Abstract

Background: Cadmium Telluride (CdTe) Quantum Dots have several applications in different fields of industry because of their optic and electronic properties. Synthesis of these structures had been successfully performed by chemical methods. However, the procedures and mechanisms underlying microbiological synthesis of CdTe have not yet been clearly established. One of the main handicaps for these purposes is the elevated toxicity of the most soluble tellurium form, tellurite (TeO32), whose MIC is as low as 0.004 M for Escherichia coli. Given the growing interest in nanostructure formation through biological processes is that tellurite resistant bacteria represent an interesting source for biosynthesizing  CdTe Quantum Dots. There are several bacterial strategies for tellurite resistance and one of them is its reduction to the elemental form (Te0) often through the formation of black deposits. In this line, tellurite-treated bacteria would need two additional electrons for CdTe formation (Te2-); these could be provided in mineral oil-overlayed media, which would avoid volatile sulfide release and potentially increase the concentration of cellular thiol groups.
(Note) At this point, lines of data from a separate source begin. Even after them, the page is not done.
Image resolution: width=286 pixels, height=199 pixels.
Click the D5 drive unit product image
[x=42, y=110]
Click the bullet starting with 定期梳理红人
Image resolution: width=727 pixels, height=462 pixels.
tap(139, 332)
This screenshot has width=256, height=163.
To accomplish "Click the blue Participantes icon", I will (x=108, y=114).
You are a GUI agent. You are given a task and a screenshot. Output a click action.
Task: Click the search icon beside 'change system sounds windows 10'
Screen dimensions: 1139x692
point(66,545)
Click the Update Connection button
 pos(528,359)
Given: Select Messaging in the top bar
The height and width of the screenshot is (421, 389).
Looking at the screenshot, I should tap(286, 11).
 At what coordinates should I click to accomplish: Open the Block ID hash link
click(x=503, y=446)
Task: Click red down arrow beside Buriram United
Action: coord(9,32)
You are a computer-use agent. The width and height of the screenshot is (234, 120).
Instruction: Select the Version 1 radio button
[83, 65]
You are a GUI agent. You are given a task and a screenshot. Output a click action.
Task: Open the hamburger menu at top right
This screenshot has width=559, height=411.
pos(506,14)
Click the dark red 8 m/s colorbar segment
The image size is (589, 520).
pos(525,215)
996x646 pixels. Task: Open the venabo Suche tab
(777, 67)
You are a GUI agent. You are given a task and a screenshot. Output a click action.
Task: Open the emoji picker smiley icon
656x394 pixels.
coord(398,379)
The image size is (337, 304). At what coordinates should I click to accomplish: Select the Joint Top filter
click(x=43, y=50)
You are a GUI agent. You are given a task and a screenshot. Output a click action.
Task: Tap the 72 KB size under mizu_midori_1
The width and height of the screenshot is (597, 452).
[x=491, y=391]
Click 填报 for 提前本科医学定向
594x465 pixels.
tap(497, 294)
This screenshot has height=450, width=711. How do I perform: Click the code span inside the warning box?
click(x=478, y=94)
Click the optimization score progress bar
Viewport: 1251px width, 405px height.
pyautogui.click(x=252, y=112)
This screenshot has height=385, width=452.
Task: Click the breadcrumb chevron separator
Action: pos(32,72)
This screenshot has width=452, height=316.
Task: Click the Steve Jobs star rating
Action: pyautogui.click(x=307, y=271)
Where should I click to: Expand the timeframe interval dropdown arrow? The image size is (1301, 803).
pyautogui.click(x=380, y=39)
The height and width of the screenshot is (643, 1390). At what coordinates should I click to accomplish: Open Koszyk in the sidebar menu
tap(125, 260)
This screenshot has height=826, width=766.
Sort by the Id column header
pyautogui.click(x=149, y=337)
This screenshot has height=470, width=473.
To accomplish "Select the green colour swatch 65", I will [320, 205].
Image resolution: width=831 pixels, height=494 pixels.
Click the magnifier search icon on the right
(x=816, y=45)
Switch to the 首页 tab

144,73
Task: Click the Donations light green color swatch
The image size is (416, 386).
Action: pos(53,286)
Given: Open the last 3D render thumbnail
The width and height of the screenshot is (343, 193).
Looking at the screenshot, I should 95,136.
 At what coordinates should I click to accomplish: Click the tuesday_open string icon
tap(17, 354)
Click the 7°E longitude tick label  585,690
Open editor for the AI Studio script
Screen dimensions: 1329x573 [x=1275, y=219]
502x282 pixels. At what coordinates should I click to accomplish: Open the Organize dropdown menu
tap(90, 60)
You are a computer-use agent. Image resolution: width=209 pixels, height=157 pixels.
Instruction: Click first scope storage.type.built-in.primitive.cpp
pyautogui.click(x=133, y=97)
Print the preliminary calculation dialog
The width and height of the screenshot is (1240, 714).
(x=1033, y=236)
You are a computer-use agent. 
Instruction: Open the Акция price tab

Methods: Selected tellurite resistant strains were treated with potassium tellurite (K2TeO3) and cadmium chloride (CdCl2) and their reduction abilities and CdTe formation were compared to those of the tellurite-sensitive bacterium Escherichia coli BW25113 under aerobic, mineral oil coated-cultures and anaerobic conditions. CdTe quantum dots were detected by fluorescence. Results: It was observed that tellurite resistant bacteria treated with potassium tellurite and cadmium chloride were able to reduce tellurite to its elemental form in the presence and absence of oxygen, exhibiting the typical  blackening of cells because the formation of  elemental tellurium. In mineral oil covered culture media, the same strains reduced tellurite to telluride and formed CdTe, which were observed by the intrinsic fluorescence of quantum dots. E. coli did not form CdTe quantum dots in the tested conditions. Conclusion: In mineral oil covered cultures, the greater reduction potential of tellurite resistant bacteria represents a good source for the biological synthesis of tellurium nanocomposites.